## What you are asked to do
How many lines in the records below contain the word "computer"? Give only the number.
--- START ---
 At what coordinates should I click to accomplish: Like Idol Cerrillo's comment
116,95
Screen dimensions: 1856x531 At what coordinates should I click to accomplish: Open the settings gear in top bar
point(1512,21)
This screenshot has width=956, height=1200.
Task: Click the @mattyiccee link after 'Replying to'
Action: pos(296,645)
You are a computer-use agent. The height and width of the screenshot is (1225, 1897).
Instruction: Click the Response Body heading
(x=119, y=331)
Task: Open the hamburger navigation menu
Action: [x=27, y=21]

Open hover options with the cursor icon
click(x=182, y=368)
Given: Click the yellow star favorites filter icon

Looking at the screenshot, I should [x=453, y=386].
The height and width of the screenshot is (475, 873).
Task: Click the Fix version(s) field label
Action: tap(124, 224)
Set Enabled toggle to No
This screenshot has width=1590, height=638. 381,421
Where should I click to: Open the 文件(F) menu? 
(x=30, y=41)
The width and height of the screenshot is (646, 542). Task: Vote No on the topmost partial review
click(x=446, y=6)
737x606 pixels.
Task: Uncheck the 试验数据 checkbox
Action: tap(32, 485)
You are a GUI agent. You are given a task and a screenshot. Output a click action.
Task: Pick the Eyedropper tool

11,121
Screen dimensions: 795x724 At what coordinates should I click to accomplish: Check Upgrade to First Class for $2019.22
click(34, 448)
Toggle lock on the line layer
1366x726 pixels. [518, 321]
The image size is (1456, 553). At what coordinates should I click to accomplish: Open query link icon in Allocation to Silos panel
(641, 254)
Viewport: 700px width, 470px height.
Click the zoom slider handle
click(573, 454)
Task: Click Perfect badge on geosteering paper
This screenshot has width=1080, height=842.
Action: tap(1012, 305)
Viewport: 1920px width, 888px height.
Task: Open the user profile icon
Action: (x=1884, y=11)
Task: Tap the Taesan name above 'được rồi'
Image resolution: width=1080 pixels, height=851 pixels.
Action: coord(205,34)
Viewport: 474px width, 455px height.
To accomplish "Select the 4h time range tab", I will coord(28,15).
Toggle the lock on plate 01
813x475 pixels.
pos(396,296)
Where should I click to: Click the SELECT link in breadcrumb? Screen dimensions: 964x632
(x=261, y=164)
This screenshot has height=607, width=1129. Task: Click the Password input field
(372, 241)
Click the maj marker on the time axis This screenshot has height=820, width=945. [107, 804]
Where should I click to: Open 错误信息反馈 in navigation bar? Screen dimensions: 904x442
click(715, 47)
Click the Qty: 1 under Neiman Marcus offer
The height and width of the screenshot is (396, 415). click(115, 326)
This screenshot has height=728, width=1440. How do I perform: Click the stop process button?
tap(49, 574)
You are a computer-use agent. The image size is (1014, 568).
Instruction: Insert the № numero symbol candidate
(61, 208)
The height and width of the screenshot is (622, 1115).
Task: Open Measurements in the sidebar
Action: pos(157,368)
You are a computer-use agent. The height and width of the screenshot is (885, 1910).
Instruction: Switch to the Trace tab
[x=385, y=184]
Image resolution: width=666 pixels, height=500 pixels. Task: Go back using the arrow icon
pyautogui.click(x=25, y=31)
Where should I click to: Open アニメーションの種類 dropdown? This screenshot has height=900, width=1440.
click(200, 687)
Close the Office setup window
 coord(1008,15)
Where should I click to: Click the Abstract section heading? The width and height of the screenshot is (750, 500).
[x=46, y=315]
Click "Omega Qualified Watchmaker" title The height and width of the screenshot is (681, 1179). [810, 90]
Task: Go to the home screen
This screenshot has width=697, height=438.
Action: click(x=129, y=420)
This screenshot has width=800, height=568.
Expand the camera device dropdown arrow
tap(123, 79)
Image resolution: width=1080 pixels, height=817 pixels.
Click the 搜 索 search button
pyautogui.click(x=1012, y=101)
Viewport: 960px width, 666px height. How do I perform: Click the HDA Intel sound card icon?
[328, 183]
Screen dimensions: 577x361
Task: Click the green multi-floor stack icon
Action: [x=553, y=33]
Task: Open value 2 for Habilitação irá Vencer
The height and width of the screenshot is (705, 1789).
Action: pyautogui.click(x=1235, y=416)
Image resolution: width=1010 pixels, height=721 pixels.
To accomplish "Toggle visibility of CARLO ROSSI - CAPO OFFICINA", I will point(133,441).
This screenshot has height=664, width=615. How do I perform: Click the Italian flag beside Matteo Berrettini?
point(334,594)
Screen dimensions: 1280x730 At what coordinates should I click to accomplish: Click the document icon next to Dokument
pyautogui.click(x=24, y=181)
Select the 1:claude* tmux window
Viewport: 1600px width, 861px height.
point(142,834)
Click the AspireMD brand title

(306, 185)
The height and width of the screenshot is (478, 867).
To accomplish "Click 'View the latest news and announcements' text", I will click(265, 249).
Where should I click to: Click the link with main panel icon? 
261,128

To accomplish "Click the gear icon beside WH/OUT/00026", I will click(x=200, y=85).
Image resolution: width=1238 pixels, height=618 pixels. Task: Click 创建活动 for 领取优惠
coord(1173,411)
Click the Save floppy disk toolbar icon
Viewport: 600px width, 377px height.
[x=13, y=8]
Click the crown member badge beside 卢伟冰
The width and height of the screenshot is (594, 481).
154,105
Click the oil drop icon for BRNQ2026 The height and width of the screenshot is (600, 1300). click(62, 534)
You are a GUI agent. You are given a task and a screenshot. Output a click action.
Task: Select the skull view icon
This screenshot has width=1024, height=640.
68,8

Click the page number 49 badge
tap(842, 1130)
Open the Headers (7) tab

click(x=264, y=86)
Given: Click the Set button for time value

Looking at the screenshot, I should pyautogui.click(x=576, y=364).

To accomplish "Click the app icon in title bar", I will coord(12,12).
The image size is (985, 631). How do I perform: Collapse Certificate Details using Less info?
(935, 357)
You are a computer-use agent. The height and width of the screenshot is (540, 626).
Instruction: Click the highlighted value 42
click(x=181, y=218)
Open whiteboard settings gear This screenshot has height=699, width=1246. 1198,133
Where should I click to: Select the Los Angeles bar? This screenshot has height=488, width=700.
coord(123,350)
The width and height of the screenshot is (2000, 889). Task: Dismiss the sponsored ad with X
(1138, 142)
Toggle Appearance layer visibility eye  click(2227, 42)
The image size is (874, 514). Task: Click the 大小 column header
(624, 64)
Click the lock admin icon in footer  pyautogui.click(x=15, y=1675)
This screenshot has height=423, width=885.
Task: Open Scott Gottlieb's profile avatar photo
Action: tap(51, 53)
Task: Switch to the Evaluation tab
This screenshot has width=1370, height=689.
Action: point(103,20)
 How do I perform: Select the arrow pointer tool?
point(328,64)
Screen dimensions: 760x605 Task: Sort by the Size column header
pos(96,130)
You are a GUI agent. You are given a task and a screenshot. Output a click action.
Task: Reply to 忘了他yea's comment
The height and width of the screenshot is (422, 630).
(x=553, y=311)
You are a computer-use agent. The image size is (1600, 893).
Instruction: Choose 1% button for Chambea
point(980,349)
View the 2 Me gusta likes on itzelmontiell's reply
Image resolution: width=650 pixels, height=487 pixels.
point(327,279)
--- END ---
## Expected answer
5